More about my reflections in advance of the Society for Pentecostal Studies at which I am presenting a paper on what emergence and Pentecostalism have to learn from one another.
My friend, Dallas Gingles, who also knows something about Pentecostalism and about emergence recommended that the one book I need to read is Amos Yong’s The Spirit Poured Out on All Flesh: Pentecostalism and the Possibility of Global Theology. I can see why he pointed it out to me, because of paragraphs like this:
A pneumatological soteriology understands salvation to be the work of both Christ and the Spirit from beginning to end. To use Pauline language: the Holy Spirit enables the proclamation, hearing, and understanding of the gospel, justifies through the resurrection of Christ, provides for the adoption of believers, accomplishes rebirth and renewal, sanctifies hearts and lives, and provides the down payment for eschatological transformation. In all of this, the Spirit is not an appendage to Christ in the process of salvation, but saves with Christ throughout. (p. 82)
In this, Yong has bound himself too closely to the traditional ordo salutis for my taste, but you gotta start somewhere! 🙂 I’ve written myself about the American tendency toward “binitarianism,” in which the Spirit is even less than an appendage — she’s often left out of the economic Godhead altogether. We lead with Jesus, we pay homage to the Father, and we forget about the Spirit. (A thought experiment: Of all the sermons you’ve heard in your life, and give a percentage to the number about which the Father, the Son, or the Spirit has been the primary divine subject. I’m guessing that, unless you’re Pentecostal, the Spirit comes in a very distant third.) So I’m fond of Yong’s quest for a robust pneumatological theology.

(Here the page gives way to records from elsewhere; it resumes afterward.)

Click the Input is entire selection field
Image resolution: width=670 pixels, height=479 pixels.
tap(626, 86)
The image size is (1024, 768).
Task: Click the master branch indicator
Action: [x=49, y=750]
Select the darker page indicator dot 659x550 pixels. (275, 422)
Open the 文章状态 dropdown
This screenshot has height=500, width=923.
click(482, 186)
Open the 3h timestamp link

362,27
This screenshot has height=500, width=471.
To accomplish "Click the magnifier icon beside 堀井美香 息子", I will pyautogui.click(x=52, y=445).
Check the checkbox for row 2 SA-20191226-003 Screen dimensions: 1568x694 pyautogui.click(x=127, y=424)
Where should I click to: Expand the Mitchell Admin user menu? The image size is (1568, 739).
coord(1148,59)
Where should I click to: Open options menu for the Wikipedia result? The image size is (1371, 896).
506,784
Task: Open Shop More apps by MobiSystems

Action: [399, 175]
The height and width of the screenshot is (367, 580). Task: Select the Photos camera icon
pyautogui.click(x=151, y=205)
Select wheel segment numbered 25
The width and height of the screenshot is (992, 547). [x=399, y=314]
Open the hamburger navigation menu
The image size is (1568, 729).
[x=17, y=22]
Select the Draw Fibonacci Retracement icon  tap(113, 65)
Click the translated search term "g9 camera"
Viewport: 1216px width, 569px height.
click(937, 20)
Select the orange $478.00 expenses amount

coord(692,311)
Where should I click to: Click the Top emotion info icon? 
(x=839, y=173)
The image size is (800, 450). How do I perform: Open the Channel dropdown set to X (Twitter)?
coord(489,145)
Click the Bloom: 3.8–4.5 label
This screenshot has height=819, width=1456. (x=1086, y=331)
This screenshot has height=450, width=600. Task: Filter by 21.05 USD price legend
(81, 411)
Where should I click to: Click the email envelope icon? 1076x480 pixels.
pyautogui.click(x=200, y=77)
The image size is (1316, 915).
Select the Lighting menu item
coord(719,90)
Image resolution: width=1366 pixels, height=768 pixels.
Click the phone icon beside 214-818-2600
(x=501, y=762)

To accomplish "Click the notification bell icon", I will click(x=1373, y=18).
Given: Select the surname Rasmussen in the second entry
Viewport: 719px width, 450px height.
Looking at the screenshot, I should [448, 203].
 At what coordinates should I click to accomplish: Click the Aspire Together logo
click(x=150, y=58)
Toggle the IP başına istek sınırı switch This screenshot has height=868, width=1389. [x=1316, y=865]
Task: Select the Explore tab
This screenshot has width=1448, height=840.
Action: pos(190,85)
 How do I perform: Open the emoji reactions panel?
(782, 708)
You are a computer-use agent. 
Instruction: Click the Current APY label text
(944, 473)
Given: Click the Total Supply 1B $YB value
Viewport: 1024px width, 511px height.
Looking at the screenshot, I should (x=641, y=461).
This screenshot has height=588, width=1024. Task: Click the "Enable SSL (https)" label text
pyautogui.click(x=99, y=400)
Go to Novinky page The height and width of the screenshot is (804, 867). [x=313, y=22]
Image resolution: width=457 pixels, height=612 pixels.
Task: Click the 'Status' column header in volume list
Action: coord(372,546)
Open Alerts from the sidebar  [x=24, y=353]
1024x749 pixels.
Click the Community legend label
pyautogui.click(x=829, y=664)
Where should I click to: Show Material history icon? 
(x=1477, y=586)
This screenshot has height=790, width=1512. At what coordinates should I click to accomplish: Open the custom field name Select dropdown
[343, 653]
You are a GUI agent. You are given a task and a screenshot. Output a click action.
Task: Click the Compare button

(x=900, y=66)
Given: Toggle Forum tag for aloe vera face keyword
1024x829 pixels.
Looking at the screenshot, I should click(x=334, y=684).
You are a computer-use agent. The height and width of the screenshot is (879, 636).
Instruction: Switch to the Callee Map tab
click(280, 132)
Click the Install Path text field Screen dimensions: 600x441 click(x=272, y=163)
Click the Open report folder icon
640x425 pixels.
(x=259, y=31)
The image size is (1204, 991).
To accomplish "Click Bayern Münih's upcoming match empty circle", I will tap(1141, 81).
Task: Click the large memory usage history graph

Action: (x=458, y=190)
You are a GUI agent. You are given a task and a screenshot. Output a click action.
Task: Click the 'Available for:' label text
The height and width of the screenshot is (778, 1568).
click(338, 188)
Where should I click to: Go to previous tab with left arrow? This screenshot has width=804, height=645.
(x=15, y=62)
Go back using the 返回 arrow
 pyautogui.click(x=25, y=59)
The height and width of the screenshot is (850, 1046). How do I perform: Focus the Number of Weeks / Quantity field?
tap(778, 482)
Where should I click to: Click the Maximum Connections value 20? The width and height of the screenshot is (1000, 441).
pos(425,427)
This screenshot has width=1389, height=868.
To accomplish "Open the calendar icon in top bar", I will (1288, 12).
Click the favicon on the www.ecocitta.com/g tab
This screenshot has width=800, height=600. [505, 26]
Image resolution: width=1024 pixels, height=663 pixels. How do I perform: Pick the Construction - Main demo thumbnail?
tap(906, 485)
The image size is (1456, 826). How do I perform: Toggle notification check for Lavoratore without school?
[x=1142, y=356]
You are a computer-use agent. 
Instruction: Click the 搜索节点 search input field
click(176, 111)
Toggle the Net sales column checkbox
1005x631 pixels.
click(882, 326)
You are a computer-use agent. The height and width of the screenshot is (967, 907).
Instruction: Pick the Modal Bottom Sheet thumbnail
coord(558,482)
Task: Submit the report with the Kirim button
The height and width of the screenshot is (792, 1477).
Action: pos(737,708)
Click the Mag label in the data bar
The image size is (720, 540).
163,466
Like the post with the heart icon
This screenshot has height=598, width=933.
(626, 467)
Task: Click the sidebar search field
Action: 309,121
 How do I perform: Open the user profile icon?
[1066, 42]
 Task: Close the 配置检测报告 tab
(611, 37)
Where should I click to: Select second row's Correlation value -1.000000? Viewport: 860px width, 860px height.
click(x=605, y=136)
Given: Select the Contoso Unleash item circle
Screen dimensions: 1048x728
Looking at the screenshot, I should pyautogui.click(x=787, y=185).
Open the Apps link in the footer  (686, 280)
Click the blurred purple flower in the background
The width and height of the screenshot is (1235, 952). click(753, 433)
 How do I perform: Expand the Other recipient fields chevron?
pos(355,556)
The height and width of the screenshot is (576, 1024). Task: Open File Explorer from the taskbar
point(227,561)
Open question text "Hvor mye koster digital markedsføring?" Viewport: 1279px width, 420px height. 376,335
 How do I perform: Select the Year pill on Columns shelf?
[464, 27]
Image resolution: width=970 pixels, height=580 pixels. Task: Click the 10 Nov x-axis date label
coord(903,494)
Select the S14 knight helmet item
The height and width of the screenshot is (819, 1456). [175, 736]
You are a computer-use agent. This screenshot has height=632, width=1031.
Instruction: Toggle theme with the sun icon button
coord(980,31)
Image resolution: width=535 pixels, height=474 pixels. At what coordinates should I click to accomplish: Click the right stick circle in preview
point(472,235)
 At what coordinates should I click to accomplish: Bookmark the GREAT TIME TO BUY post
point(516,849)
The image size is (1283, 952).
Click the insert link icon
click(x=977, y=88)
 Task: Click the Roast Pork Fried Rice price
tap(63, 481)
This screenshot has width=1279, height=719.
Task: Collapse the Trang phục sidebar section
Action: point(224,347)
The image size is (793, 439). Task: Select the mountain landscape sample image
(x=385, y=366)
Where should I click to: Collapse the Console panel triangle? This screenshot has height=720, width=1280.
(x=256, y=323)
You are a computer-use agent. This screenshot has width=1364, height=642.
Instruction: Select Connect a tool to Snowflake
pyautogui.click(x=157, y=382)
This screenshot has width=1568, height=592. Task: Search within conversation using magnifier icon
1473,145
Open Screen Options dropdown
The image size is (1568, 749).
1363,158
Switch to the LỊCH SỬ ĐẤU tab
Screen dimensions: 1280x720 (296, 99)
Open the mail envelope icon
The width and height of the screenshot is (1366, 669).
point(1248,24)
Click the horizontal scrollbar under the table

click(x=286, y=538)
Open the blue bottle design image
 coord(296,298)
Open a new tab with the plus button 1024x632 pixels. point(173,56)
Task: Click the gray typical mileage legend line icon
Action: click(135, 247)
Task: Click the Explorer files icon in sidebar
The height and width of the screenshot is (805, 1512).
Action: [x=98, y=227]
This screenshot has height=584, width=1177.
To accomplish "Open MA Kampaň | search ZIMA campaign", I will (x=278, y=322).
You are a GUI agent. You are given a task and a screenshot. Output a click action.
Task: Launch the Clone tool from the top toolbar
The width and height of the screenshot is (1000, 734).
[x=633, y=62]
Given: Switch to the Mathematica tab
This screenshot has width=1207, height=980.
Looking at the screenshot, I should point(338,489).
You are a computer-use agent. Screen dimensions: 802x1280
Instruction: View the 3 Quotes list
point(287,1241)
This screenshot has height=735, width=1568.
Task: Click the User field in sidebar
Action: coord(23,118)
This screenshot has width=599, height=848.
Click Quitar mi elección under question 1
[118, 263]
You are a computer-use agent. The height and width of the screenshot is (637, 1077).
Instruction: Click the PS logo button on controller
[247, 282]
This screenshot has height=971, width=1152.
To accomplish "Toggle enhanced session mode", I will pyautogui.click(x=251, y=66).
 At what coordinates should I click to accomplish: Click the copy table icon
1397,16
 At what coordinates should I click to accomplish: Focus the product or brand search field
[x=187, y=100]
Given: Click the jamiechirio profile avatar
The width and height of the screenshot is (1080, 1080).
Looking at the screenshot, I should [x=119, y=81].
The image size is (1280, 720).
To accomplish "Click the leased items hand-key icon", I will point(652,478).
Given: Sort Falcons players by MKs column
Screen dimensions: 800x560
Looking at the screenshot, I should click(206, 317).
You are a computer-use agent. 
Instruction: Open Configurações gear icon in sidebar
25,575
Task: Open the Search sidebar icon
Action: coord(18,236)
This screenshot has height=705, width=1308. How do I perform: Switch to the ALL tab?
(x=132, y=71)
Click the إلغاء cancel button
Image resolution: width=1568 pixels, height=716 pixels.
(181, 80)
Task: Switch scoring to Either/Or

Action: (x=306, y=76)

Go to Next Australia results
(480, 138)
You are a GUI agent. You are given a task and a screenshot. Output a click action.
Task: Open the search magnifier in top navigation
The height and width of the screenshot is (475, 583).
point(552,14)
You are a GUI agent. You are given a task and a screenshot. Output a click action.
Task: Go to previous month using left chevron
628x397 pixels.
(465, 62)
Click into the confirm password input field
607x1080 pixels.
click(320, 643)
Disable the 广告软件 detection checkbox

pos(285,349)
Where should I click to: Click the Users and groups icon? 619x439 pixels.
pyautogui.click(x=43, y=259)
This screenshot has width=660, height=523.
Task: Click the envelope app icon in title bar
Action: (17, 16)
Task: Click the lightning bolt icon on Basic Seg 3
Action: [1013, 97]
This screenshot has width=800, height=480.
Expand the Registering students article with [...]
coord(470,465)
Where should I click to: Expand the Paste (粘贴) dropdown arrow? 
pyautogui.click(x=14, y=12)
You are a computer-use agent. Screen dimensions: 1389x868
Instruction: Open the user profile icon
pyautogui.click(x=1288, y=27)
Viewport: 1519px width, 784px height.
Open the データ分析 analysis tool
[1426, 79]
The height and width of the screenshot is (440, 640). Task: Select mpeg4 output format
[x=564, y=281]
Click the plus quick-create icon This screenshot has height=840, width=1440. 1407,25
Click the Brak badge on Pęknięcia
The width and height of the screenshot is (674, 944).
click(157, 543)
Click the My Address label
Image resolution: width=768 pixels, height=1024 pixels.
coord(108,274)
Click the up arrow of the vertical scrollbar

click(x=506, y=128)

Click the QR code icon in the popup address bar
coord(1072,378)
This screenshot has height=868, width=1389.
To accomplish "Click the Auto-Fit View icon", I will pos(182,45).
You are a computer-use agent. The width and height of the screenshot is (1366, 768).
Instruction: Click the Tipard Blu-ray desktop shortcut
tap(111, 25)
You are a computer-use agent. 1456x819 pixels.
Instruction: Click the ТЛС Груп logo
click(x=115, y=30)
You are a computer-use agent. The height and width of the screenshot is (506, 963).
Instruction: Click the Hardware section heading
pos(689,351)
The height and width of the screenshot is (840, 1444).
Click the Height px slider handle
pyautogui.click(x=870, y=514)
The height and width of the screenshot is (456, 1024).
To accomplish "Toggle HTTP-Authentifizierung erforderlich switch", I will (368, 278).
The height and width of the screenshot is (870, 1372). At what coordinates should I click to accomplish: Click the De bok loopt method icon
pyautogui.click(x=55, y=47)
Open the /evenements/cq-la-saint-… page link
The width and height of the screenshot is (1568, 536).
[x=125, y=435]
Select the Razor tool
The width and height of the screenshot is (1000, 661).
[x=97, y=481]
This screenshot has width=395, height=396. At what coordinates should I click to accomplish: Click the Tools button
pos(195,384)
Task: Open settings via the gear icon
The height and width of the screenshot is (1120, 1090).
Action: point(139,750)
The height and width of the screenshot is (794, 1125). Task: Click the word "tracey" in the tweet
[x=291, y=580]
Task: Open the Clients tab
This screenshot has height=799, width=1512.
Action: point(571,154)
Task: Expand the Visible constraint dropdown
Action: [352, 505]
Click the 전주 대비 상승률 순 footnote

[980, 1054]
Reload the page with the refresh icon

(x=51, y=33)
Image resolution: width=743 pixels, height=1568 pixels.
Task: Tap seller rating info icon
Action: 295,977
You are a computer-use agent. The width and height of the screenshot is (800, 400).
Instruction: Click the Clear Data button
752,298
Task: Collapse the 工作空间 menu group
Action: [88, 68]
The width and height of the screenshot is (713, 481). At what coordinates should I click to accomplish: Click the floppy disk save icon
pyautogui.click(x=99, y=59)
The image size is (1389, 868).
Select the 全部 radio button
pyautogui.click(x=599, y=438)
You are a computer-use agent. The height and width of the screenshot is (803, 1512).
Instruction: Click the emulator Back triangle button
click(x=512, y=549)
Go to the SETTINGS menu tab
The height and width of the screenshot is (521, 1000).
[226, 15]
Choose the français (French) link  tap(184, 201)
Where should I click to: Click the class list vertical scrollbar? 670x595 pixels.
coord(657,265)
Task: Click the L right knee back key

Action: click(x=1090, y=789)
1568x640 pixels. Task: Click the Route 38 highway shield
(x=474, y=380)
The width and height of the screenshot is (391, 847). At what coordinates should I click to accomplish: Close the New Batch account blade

And I can see why Dallas thought that Yong would be a good read for me in preparation for my paper, because Yong is sympathetic to my own theological leanings, and, most significantly for me, my preferred theological method. For example:
The road is wide open for the development of a world pentecostal theology that is in via (along the way); more aptly put, it will be a pneumatological theology of quest.
That last line is money.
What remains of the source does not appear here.